Question

Find an equation of the slant asymptote. Do not sketch the curve.$$y=\frac{x^{2}+1}{x+1}$$

Answer

**step1** Understanding the Problem

The problem asks us to find the equation of the slant asymptote for the given rational function $$y=\frac{x^{2}+1}{x+1}$$. A slant asymptote occurs when the degree of the numerator is exactly one more than the degree of the denominator. In this case, the degree of the numerator ($$x^2+1$$) is 2, and the degree of the denominator ($$x+1$$) is 1, so a slant asymptote exists.

**step2** Identifying the Method

To find the equation of the slant asymptote, we need to perform polynomial long division of the numerator by the denominator.
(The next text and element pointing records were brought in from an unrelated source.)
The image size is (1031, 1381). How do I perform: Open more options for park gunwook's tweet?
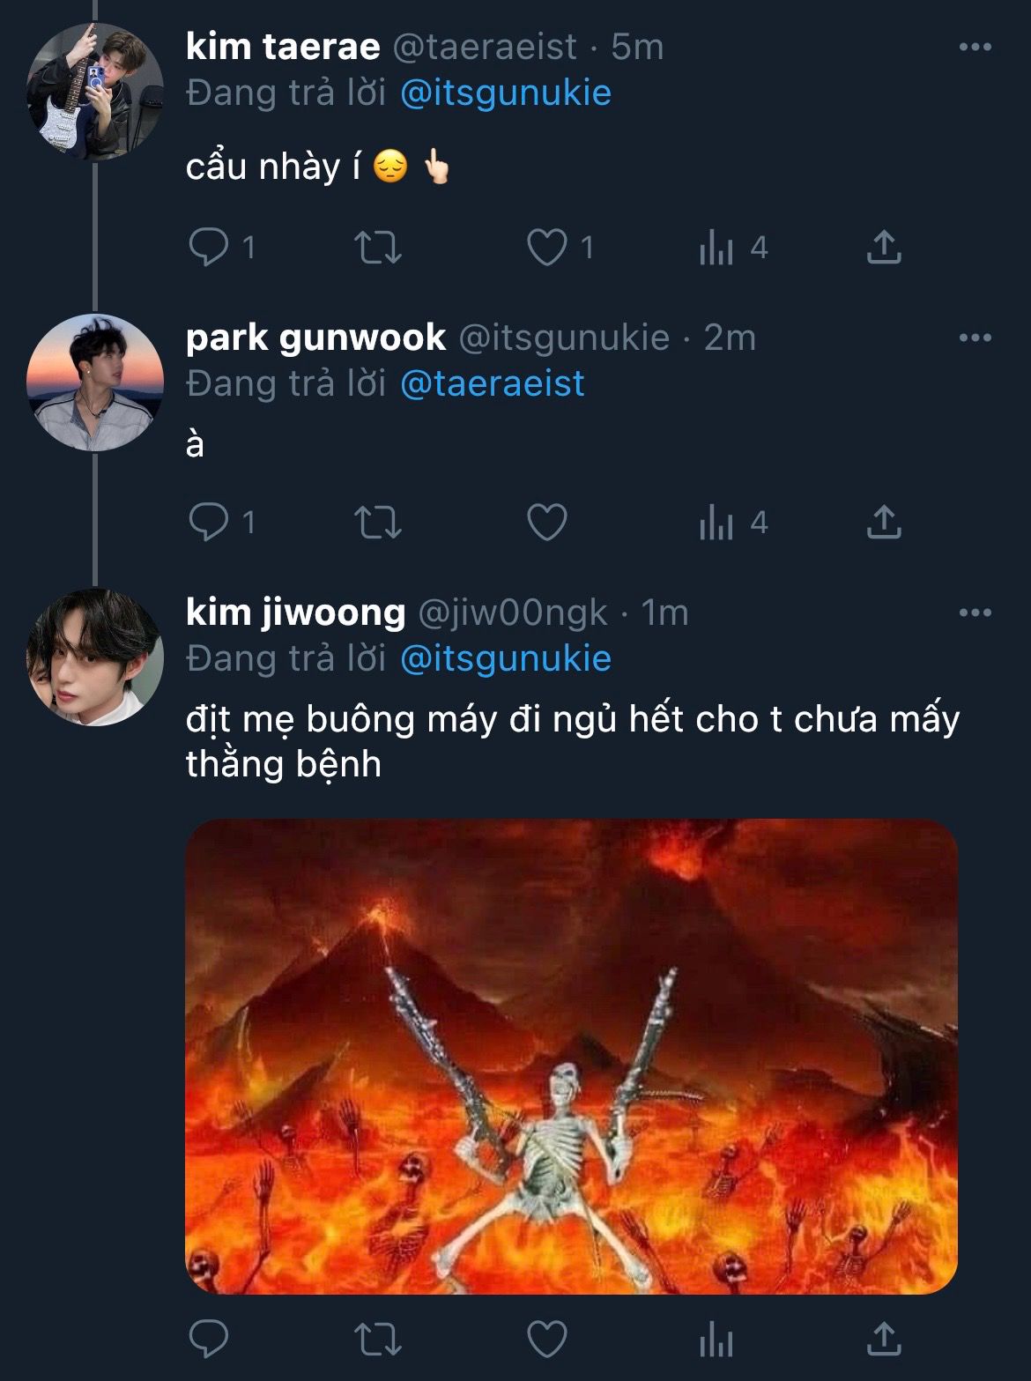[975, 338]
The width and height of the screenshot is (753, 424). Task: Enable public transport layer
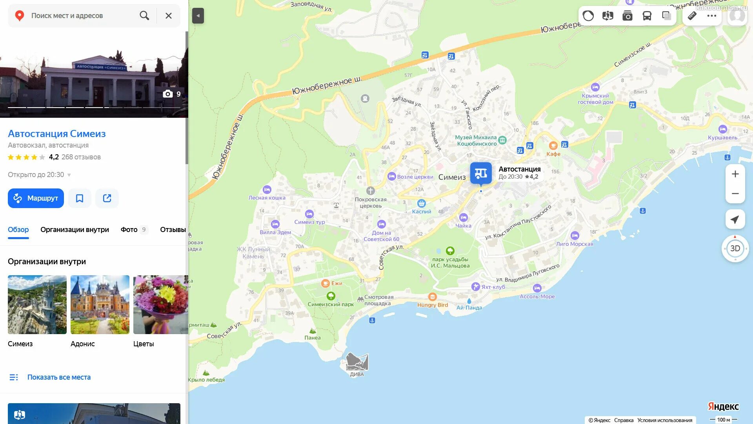click(647, 16)
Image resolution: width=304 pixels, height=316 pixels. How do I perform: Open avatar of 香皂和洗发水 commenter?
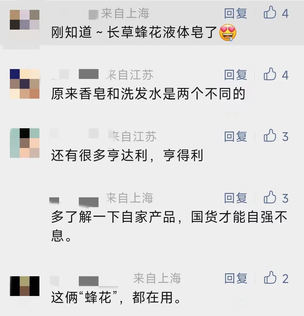24,84
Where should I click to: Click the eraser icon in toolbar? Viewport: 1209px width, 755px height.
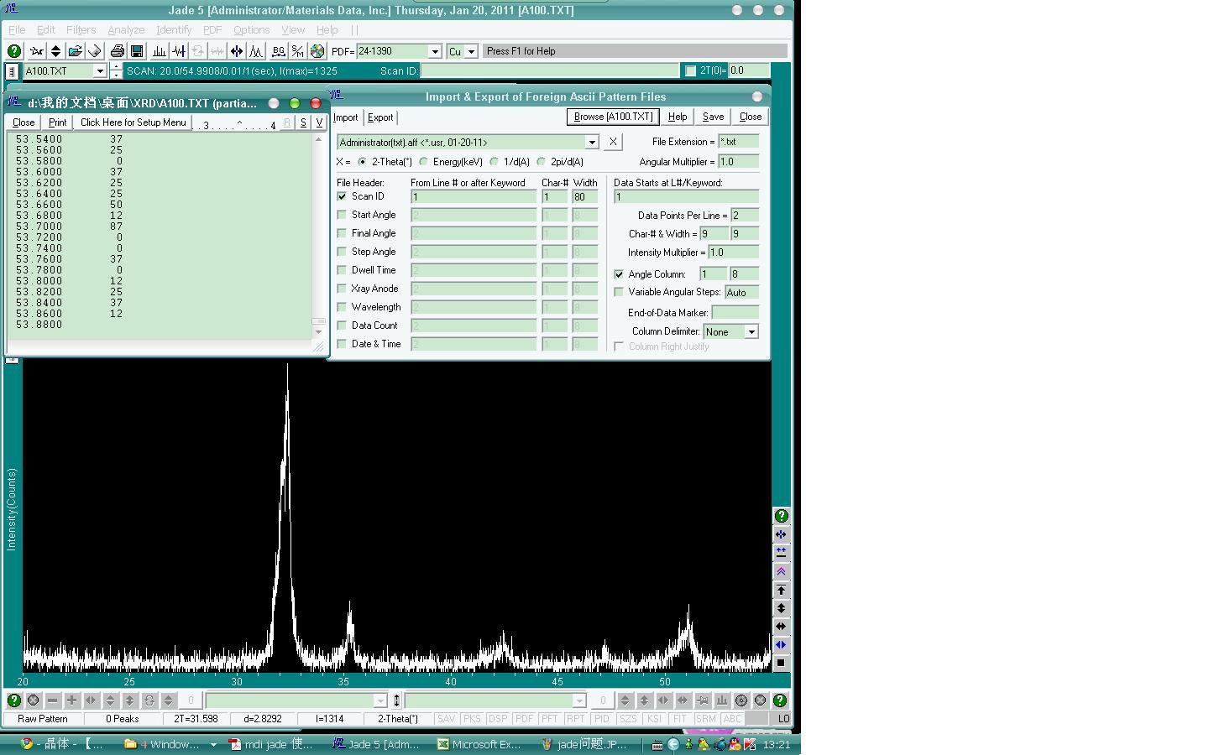pos(95,51)
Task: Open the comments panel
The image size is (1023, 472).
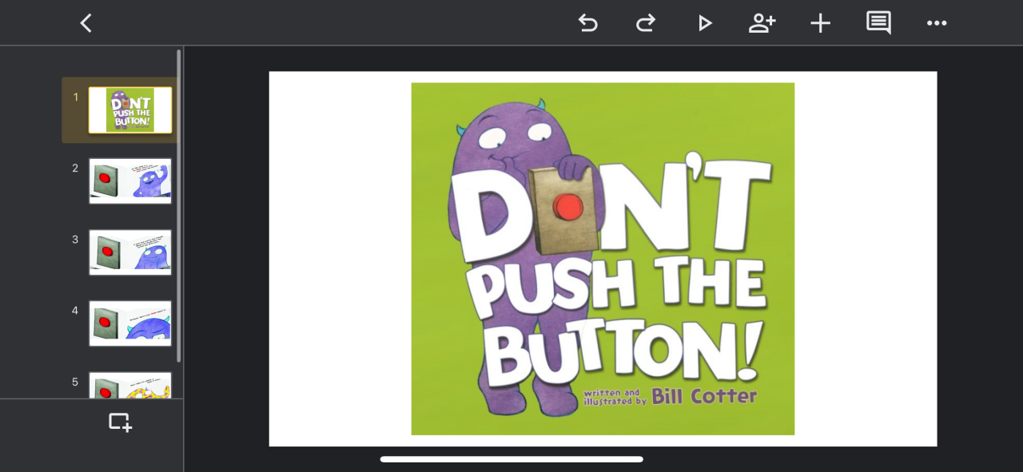Action: (x=878, y=23)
The quotient, ignoring the remainder term, will give us the equation of the slant asymptote.

**step3** Performing Polynomial Long Division - First Iteration

We divide $$x^2+1$$ by $$x+1$$.
First, divide the leading term of the numerator ($$x^2$$) by the leading term of the denominator ($$x$$):
$$ \frac{x^2}{x} = x $$
This is the first term of our quotient.
Next, multiply this quotient term ($$x$$) by the entire denominator ($$x+1$$):
$$ x \times (x+1) = x^2 + x $$
Now, subtract this result from the original numerator ($$x^2+1$$):
$$ (x^2+1) - (x^2+x) = x^2+1-x^2-x = -x+1 $$
This is our new remainder.

**step4** Performing Polynomial Long Division - Second Iteration

Now, we continue the division with the new remainder, $$-x+1$$.
Divide the leading term of this remainder ($$-x$$) by the leading term of the denominator ($$x$$):
$$ \frac{-x}{x} = -1 $$
This is the second term of our quotient.
Next, multiply this new quotient term ($$-1$$) by the entire denominator ($$x+1$$):
$$ -1 \times (x+1) = -x - 1 $$
Now, subtract this result from the previous remainder ($$-x+1$$):
$$ (-x+1) - (-x-1) = -x+1+x+1 = 2 $$
The new remainder is 2. Since the degree of the remainder (which is 0, as 2 is a constant) is less than the degree of the denominator (which is 1), we stop the division.

**step5** Interpreting the Result

From the polynomial long division, we found that:
$$ \frac{x^2+1}{x+1} = (x-1) + \frac{2}{x+1} $$
As $$x$$ approaches positive or negative infinity, the remainder term $$\frac{2}{x+1}$$ approaches 0.
Therefore, the function $$y$$ approaches the expression $$x-1$$.

**step6** Stating the Slant Asymptote Equation

The equation of the slant asymptote is the quotient obtained from the polynomial division, excluding the remainder.
Thus, the equation of the slant asymptote is $$y = x - 1$$.